Can I Sell My House to My Son Below Market Value?
Understand the financial and legal framework when selling a home to family below its value to ensure the transaction benefits both parties long-term.
Understand the financial and legal framework when selling a home to family below its value to ensure the transaction benefits both parties long-term.
It is legally permissible to sell your house to your son for a price below its fair market value. While the transaction is straightforward from a property law perspective, it creates financial and legal outcomes for the seller. The decision has consequences that affect tax liabilities and potential eligibility for government benefits.
When you sell a home for less than its professionally appraised fair market value, the Internal Revenue Service (IRS) views the difference as a gift. For example, if your home is valued at $400,000 and you sell it to your son for $300,000, you have made a $100,000 gift of equity. This gift amount is subject to federal gift tax rules.

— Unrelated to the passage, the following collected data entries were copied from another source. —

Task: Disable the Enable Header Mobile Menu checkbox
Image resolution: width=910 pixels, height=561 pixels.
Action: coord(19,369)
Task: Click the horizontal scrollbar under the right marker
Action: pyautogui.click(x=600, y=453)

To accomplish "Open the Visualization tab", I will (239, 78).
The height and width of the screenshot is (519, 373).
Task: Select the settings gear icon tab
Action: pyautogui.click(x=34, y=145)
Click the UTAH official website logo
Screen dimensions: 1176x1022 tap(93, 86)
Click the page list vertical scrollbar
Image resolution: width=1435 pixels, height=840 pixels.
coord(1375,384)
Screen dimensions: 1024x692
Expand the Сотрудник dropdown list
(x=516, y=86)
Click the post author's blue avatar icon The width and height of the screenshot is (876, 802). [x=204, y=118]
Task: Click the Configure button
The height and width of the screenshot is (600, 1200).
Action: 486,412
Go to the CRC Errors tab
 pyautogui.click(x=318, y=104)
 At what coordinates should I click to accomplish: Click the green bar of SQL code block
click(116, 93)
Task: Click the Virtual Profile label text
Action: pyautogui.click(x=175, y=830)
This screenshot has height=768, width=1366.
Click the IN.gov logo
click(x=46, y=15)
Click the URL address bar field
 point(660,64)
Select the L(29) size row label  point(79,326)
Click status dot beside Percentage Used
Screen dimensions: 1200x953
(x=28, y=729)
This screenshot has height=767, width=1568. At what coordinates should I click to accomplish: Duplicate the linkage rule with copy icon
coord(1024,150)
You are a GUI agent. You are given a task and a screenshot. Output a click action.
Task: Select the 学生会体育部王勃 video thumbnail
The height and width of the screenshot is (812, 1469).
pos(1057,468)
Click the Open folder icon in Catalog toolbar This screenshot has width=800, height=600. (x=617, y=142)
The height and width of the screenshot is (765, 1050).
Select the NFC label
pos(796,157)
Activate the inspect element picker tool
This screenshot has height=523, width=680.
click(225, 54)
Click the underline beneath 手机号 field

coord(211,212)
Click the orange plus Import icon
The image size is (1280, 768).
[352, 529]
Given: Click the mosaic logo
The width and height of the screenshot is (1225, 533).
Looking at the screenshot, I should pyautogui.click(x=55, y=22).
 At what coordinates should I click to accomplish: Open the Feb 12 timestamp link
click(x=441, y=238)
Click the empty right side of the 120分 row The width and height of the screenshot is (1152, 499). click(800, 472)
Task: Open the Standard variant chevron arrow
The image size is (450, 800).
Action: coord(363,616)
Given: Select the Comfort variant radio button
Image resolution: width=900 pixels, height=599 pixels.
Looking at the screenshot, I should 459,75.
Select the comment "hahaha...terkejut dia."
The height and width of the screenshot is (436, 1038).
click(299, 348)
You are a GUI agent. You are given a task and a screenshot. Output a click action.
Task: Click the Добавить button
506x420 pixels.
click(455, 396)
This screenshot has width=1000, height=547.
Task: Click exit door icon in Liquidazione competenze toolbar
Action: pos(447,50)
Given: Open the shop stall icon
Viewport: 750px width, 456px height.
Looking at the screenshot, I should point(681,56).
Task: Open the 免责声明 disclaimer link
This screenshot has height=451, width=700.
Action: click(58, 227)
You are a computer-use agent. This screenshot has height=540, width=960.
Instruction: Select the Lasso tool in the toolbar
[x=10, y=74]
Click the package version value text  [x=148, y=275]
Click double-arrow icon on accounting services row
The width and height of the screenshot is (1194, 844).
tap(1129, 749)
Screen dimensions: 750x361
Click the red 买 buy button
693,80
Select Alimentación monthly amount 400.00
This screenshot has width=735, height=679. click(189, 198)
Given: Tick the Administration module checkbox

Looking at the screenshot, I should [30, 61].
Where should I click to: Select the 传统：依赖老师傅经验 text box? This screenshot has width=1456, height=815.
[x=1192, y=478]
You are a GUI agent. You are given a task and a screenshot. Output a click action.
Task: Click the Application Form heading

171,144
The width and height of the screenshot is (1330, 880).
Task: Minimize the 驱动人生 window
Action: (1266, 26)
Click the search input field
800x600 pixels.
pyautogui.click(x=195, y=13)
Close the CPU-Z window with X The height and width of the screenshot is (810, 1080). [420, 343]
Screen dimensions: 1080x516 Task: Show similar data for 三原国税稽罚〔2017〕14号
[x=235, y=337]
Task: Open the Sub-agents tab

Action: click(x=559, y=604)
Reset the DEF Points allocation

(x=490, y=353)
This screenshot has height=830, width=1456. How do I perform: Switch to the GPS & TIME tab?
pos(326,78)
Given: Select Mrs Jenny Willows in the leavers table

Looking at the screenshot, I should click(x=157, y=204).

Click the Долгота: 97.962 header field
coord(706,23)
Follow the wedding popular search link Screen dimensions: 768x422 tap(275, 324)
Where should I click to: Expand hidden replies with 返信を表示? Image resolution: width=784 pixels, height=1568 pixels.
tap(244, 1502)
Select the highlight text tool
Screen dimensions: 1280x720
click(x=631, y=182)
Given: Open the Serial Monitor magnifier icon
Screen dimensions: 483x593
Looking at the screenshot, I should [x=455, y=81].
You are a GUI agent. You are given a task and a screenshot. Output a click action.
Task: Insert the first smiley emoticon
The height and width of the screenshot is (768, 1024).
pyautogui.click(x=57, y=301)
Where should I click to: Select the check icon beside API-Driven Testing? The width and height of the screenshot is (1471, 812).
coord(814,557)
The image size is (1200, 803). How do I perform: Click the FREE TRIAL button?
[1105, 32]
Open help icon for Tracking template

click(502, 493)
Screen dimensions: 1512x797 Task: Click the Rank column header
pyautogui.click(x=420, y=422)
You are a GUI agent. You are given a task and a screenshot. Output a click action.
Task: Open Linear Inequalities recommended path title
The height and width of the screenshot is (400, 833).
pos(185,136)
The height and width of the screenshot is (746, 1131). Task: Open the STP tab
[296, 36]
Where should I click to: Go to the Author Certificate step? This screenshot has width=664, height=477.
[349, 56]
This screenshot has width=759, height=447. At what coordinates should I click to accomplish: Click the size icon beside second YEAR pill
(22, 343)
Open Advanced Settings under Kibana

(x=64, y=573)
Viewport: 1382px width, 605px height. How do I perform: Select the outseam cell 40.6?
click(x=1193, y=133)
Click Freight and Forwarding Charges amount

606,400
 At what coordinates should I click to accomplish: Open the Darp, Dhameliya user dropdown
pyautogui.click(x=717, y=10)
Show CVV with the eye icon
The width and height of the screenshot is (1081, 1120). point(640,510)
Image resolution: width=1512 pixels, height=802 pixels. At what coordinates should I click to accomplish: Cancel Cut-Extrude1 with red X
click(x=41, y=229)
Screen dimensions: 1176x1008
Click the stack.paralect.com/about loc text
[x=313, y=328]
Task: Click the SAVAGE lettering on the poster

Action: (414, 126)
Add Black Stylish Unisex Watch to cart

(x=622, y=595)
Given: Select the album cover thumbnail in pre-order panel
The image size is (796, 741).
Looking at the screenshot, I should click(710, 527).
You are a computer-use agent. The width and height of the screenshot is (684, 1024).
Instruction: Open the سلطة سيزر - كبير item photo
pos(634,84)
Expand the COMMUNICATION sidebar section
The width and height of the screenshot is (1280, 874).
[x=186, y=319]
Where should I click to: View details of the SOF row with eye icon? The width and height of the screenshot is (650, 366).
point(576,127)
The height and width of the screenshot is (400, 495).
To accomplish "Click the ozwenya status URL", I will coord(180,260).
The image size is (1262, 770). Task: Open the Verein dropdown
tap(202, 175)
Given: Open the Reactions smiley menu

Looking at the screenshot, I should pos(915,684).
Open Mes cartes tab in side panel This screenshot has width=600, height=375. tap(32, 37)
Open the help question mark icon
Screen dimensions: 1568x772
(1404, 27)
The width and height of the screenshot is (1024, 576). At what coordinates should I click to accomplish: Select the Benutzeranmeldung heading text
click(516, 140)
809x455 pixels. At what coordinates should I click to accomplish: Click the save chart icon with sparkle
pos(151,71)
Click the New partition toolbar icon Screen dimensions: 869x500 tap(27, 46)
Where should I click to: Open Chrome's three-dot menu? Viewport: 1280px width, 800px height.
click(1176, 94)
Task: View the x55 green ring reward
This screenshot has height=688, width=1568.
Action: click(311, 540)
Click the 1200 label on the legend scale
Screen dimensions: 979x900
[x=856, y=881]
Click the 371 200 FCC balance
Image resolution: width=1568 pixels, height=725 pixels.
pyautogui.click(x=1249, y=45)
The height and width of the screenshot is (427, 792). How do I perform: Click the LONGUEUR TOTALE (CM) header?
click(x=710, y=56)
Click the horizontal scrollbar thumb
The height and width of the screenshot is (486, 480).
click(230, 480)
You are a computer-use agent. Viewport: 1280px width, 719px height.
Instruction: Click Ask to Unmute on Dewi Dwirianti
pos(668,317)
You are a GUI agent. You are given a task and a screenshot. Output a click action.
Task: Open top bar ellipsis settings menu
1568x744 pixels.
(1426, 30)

The government provides an annual gift tax exclusion, which for 2025 is $19,000 per recipient. An individual can give up to $19,000 to any number of people within a year without tax implications. A married couple can combine their exclusions to gift up to $38,000 to their son. If the gifted equity exceeds this annual exclusion amount, the seller is required to file a tax form with the IRS.
For any gift amount that surpasses the annual exclusion, the seller must report it on IRS Form 709, the United States Gift Tax Return. Filing this form does not usually mean you will have to pay a tax out-of-pocket. Instead, the excess amount is deducted from your lifetime gift tax exemption, which for 2025 is $13.99 million per individual. Only after this lifetime amount is fully depleted would any gift tax be owed.
Selling a home below market value can have repercussions for your future eligibility for long-term care through Medicaid. To prevent individuals from transferring assets to qualify for benefits, Medicaid agencies implement a five-year “look-back period.” This is a duration prior to a Medicaid application during which all of an applicant’s financial transactions are reviewed.
A below-market sale to a son is considered an uncompensated transfer, or a gift, by Medicaid. If this transaction occurs within the five-year look-back period, it will trigger a penalty period. During this time, the individual who made the transfer will be ineligible to receive Medicaid benefits for long-term care services, such as nursing home care.
The length of this ineligibility period is calculated by dividing the value of the gifted asset—the difference between the fair market value and the sale price—by the average monthly cost of private nursing home care in the applicant’s area. This can result in a delay in accessing needed care, potentially lasting for many months or even years.
Selling a house to your son for less than its value also creates future tax consequences for him concerning capital gains. The factor is his “cost basis” in the property, which is the value used to determine profit when he eventually sells the home. In this type of sale, the son’s basis for calculating a future gain is the greater of either the price he paid or your adjusted basis in the home.
This rule affects the amount of taxable capital gain for your son. For example, assume your adjusted basis in the home is $200,000 and you sell it to your son for $300,000. His basis would be $300,000. If he later sells the home for $500,000, his taxable gain would be $200,000. However, if your adjusted basis was $350,000, your son would assume that higher basis, and his taxable gain on a future sale for $500,000 would be only $150,000.
The first action is to obtain a formal appraisal from a licensed appraiser. This establishes the home’s fair market value, a figure needed for calculating the gifted equity for tax purposes and satisfying lender requirements if a mortgage is involved.
Next, you must create a formal purchase agreement or contract of sale. This legal document should state the sale price, the appraised value, and the amount of the equity being gifted. If your son is obtaining a mortgage, his lender will require a gift letter that states the gifted equity is a true gift and not a loan that needs to be repaid.
You must also address any existing mortgage on the property. Most mortgage agreements contain a “due-on-sale” clause, which requires the loan to be paid in full upon transfer. However, federal law provides an exception for transfers to a child, so the lender may not enforce the clause. It is important to communicate with the lender to understand their process.
Finally, the transaction concludes with the execution and recording of a new deed. This document legally transfers ownership of the property to your son. The deed must be signed, notarized, and filed with the appropriate county or municipal office to be officially recorded.